Stored items:
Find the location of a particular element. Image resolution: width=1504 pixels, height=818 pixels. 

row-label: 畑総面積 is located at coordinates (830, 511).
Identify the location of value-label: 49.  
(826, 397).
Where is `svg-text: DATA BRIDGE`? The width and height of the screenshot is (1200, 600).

WHAT IS REQUIRED:
Repeat every one of the entries above word for word.

WORKED SOLUTION:
Find the location of a particular element. Image resolution: width=1504 pixels, height=818 pixels. 

row-label: 畑総面積 is located at coordinates (830, 511).
Identify the location of value-label: 49.  
(826, 397).
Where is `svg-text: DATA BRIDGE`? The width and height of the screenshot is (1200, 600).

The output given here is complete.